«Zaia controlli: a Pieve non si partorisce più»

Una donna di San Pietro costretta a scendere a Belluno si sfoga col governatore «Lei di solito è persona informata su tutto, ma stavolta ha preso una cantonata»
SAN PIETRO. «Perché io, che abito in Comelico, sono stata costretta a venire a partorire a Belluno se, come lei sostiene, il punto nascita di Pieve è aperto?».


Così l’ingegner Alessia Costa, di San Pietro, si rivolge a Luca Zaia, commentando un’intervista recente rilasciata dal governatore al “
Corriere delle Alpi
”. Un caso isolato, quello della professionista? Niente affatto.

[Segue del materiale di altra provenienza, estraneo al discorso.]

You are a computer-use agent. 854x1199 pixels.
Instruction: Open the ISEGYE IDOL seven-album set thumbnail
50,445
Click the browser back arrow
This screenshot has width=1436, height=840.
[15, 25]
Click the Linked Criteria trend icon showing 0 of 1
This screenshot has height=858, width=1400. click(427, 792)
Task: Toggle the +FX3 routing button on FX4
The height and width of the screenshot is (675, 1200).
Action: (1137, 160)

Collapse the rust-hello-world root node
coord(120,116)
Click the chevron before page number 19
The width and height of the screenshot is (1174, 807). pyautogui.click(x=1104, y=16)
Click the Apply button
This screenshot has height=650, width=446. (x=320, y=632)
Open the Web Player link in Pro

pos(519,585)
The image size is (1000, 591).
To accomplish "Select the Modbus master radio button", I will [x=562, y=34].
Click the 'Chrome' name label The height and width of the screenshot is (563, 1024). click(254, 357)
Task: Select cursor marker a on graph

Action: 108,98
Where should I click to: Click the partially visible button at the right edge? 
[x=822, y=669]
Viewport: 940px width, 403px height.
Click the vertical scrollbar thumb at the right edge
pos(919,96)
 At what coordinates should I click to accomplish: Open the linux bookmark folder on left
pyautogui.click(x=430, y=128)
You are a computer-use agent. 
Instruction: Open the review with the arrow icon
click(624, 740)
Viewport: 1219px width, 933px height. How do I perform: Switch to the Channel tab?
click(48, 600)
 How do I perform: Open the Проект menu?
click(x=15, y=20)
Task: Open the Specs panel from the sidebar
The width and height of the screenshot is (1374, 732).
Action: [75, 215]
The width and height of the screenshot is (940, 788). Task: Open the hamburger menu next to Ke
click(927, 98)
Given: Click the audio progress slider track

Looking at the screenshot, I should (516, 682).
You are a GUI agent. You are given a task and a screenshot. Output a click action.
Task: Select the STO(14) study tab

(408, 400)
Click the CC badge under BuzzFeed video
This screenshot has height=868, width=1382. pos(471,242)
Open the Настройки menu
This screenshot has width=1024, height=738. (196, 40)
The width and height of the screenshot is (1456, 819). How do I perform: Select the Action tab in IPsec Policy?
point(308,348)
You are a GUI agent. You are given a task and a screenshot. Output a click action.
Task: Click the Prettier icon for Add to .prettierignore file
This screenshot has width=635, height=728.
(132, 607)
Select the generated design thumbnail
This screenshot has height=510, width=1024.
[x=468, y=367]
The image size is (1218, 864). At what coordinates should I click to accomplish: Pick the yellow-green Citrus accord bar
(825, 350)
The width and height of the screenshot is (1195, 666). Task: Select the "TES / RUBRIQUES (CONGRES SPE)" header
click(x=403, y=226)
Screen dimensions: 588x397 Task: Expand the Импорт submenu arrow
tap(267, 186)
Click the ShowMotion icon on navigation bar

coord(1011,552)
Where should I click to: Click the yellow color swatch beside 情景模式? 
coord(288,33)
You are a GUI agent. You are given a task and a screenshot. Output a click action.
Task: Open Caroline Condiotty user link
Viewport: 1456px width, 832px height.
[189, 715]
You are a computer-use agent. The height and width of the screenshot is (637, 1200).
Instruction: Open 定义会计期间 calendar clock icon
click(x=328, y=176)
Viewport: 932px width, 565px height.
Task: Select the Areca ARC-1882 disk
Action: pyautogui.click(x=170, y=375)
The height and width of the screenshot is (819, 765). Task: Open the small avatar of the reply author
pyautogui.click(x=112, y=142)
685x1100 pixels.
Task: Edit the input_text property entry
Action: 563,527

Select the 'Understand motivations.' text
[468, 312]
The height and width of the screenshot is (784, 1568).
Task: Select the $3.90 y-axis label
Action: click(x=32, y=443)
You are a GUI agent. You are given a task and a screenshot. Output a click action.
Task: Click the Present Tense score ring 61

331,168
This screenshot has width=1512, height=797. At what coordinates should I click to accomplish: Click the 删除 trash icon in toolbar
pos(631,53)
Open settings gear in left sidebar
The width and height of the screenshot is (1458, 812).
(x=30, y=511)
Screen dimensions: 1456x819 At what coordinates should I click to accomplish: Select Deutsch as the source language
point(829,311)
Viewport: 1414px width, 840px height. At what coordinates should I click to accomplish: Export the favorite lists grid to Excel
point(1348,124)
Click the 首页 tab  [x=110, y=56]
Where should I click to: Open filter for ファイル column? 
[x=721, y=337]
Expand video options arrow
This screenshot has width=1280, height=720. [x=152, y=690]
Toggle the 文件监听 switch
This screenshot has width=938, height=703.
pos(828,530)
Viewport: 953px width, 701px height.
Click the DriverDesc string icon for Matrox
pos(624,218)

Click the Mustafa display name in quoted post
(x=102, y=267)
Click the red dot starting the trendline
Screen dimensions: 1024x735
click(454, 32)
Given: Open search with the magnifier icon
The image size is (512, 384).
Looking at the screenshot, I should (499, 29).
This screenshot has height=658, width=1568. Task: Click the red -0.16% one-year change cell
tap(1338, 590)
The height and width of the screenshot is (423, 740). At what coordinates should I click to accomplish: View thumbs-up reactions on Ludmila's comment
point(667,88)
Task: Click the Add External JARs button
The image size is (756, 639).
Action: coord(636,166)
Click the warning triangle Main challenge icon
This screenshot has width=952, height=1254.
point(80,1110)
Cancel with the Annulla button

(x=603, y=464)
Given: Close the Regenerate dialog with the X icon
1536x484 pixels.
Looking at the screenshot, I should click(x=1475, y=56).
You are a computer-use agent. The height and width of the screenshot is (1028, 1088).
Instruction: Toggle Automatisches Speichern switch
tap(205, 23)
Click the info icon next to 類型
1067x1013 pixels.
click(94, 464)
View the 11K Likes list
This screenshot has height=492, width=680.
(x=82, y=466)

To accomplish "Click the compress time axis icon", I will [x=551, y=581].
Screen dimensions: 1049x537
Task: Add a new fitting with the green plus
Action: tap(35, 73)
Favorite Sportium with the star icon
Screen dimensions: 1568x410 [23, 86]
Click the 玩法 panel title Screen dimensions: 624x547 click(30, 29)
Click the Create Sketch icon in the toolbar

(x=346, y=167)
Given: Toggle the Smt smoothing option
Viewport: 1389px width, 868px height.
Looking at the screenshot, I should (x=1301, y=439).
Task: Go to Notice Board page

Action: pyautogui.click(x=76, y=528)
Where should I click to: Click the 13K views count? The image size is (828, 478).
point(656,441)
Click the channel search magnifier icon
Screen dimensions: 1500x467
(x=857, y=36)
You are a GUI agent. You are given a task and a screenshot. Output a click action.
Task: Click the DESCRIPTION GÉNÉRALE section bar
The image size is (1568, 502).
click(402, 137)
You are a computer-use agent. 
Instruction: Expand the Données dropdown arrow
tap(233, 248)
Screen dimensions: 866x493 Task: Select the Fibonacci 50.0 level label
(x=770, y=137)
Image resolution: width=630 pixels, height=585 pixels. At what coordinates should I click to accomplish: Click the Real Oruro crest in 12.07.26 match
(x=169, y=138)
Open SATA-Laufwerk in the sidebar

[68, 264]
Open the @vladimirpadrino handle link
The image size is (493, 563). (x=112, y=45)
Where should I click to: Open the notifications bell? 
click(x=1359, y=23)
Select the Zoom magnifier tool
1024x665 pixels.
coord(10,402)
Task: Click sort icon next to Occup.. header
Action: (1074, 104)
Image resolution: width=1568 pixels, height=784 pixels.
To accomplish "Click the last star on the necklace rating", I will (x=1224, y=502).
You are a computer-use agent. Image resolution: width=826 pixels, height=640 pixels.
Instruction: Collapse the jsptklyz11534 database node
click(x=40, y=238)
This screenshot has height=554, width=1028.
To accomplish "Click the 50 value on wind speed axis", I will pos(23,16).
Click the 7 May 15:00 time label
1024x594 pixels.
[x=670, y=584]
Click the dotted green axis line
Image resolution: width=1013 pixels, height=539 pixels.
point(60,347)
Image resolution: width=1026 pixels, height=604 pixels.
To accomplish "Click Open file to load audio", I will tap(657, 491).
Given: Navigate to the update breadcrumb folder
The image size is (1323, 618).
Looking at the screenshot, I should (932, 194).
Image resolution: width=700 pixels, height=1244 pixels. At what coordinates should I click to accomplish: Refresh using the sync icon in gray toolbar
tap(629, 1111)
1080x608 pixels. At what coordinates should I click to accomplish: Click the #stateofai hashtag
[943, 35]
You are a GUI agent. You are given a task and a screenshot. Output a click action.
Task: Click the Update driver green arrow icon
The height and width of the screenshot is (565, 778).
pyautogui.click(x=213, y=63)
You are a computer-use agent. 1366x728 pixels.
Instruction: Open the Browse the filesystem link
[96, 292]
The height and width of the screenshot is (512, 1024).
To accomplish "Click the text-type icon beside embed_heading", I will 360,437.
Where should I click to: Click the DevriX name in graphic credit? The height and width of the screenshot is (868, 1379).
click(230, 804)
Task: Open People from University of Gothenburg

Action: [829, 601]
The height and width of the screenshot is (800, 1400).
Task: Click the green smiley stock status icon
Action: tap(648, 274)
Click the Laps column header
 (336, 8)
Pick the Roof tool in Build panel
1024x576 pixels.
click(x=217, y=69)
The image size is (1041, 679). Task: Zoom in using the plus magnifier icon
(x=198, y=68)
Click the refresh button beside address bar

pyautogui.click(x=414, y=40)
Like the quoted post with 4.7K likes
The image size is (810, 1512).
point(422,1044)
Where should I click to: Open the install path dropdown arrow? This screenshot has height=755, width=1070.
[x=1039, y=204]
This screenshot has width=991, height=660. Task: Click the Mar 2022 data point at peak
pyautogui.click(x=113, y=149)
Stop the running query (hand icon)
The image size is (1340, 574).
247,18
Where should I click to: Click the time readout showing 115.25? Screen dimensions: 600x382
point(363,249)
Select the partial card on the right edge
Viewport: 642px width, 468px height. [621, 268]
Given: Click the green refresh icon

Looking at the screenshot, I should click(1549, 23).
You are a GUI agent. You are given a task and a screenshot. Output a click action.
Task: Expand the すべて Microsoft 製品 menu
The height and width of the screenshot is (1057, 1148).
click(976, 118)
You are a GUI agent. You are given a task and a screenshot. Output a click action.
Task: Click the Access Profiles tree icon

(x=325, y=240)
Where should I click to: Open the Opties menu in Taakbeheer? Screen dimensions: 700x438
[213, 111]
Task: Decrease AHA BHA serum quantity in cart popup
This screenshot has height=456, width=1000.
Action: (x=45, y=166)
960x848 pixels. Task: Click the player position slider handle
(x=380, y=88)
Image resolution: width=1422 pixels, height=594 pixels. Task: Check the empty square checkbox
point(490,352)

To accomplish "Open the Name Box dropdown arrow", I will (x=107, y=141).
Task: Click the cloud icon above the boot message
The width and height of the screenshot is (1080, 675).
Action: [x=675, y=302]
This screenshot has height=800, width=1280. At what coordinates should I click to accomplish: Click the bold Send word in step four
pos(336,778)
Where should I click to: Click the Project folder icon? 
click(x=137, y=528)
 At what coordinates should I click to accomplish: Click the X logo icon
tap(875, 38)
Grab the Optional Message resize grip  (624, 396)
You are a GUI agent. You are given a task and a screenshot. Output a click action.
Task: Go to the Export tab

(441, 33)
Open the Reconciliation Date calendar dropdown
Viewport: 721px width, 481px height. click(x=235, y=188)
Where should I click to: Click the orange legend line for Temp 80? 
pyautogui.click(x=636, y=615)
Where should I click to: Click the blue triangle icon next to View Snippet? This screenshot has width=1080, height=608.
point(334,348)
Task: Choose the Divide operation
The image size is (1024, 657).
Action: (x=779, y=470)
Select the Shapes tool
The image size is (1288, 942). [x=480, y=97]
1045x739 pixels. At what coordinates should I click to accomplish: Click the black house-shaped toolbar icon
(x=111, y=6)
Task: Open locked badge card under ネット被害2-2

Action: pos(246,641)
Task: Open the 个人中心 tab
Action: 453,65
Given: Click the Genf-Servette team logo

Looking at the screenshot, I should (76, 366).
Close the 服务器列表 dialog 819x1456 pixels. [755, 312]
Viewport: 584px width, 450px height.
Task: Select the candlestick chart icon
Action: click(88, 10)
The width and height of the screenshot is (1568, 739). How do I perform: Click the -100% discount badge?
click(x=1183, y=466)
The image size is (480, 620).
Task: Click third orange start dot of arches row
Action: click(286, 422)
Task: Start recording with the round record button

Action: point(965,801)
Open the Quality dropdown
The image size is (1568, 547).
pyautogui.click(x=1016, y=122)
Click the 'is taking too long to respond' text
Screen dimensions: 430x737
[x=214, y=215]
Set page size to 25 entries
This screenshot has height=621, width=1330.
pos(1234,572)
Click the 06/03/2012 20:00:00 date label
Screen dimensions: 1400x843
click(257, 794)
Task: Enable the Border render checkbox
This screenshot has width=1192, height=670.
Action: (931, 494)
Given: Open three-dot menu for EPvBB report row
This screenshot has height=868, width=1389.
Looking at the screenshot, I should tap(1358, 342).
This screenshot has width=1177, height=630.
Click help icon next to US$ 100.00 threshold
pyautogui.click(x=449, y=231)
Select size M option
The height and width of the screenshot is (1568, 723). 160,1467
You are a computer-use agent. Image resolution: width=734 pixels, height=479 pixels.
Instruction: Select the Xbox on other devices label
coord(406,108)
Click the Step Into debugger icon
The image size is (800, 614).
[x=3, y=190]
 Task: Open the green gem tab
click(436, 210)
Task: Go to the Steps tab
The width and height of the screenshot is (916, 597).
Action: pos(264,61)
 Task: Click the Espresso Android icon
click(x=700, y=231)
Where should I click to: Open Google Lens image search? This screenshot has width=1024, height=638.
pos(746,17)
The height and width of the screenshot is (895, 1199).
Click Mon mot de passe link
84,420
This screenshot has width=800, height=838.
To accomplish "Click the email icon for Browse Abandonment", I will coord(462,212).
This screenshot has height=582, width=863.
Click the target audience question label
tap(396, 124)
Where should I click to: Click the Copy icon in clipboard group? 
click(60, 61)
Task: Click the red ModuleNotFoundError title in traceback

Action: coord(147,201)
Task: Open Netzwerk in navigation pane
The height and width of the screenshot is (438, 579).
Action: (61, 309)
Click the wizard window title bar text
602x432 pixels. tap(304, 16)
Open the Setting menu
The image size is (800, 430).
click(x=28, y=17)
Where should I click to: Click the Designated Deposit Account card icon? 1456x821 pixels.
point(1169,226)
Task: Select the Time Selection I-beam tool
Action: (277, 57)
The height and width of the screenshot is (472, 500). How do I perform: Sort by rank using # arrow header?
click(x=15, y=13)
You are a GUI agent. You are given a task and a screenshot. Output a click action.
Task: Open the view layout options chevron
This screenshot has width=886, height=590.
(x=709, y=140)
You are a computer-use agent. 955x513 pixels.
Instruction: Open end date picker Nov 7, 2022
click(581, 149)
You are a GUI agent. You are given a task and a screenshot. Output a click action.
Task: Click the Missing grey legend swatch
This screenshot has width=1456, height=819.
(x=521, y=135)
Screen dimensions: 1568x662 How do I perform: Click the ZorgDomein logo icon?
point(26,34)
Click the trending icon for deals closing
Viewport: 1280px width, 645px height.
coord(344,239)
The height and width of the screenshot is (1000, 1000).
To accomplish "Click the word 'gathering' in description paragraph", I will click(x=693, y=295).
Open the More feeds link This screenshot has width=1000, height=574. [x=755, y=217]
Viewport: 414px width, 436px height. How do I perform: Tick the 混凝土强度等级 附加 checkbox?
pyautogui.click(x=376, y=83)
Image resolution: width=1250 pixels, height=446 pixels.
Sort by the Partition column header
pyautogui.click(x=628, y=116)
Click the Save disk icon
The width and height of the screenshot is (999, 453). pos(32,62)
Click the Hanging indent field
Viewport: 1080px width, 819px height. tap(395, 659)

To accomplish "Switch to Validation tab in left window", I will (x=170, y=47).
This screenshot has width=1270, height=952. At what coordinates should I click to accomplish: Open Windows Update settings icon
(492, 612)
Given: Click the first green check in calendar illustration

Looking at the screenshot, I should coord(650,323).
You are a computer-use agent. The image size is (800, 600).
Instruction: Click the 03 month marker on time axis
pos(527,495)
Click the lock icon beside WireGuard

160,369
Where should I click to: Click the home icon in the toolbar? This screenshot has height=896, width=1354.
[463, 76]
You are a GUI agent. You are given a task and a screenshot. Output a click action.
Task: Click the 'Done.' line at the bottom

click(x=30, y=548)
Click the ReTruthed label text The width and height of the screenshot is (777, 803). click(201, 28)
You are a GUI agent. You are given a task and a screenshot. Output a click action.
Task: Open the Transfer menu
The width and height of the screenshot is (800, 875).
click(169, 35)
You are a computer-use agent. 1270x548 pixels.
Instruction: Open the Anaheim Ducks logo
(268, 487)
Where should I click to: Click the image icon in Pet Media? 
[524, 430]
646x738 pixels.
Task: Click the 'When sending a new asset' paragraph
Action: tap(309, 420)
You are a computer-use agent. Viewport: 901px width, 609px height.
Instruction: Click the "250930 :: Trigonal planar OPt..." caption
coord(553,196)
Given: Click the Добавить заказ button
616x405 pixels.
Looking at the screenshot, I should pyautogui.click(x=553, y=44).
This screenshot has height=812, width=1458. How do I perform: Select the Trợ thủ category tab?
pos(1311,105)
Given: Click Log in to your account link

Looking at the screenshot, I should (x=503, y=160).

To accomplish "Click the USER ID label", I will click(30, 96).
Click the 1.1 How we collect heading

«E’ da mesi che non si nasce più a Pieve di Cadore, dove, invece, sono ancora possibili i diversi controlli ambulatoriali pre parto».


Ma è addirittura da anni – conferma la stessa Costa – che sempre più numerosi bambini del Comelico, non solo di Sappada, nascono a Tolmezzo.


55 minuti per raggiungere l’ospedale carnico, un’ora e un quarto per arrivare a Belluno.


Costa ha partorito poco prima dell’una, nella notte fra il 4 ed il 5 dicembre, appunto a Belluno.


«Per mia fortuna mi trovavo già in ospedale, ma se fossi stata costretta a partire di notte da San Pietro sarei riuscita ad approdare a Belluno senza conseguenze?», si chiede.


Ed ecco l’ingegnere rivolgersi ancora con insistenza a Zaia.


«Mi spiega perché, signor governatore, da un po' di tempo a questa parte nessuno nasce più nel paese di Tiziano se, come lei sostiene, il punto nascita di Pieve è aperto? Mi spiega perché tantissimi bambini del Comelico e di Sappada sono nati a Tolmezzo se, come lei sostiene, il punto nascita di Pieve è aperto e Tolmezzo è lontana? Perché non è vero che Tolmezzo è lontana e soprattutto non è assolutamente vero che il punto nascita di Pieve è aperto».


Dopo un apprezzamento a Zaia perché «personalmente l'ho sempre ritenuta una persona informata, che non parla per sentito dire ma perché ha in mano dati precisi», Costa obietta che, però, «in questo caso lei ha preso una cantonata mostruosa perché il punto nascita di Pieve è chiuso/closed/geschglossen; e quindi non racconti bugie dicendo che avremo ancora sappadini che nascono in Veneto. Forse se vanno a Belluno, ad un ora e mezza di distanza. E non invidio il travaglio di quelle povere mamme».


Il punto nascita di Pieve di Cadore può risultare aperto secondo le beneamate schede regionali – insiste la signora - ma questo non corrisponde alla realtà dei fatti. «Venga a vedere se non ci crede», conclude Costa con un invito, «e provi anche a parlare con qualche donna al termine della gravidanza che spera che non nevichi o che non ci sia traffico per poter arrivare in tempo all'ospedale di Belluno».


La Usl1 Dolomiti mette a disposizione le strutture di "casa tua" per ospitare le signore in gravidanza in prossimità della data del parto, «ma penso che ben poche possano permettersi di lasciare a casa il resto della famiglia per completare l'attesa vicino all'ospedale».


Uno dei problemi di Pieve di Cadore è che manca personale, medici in particolare. La carenza, purtroppo, si fa sentire anche a Belluno. «Provate ad incentivare economicamente», torna alla carica l’ingegner Costa, «chi sceglie di rimanere negli ospedali di montagna».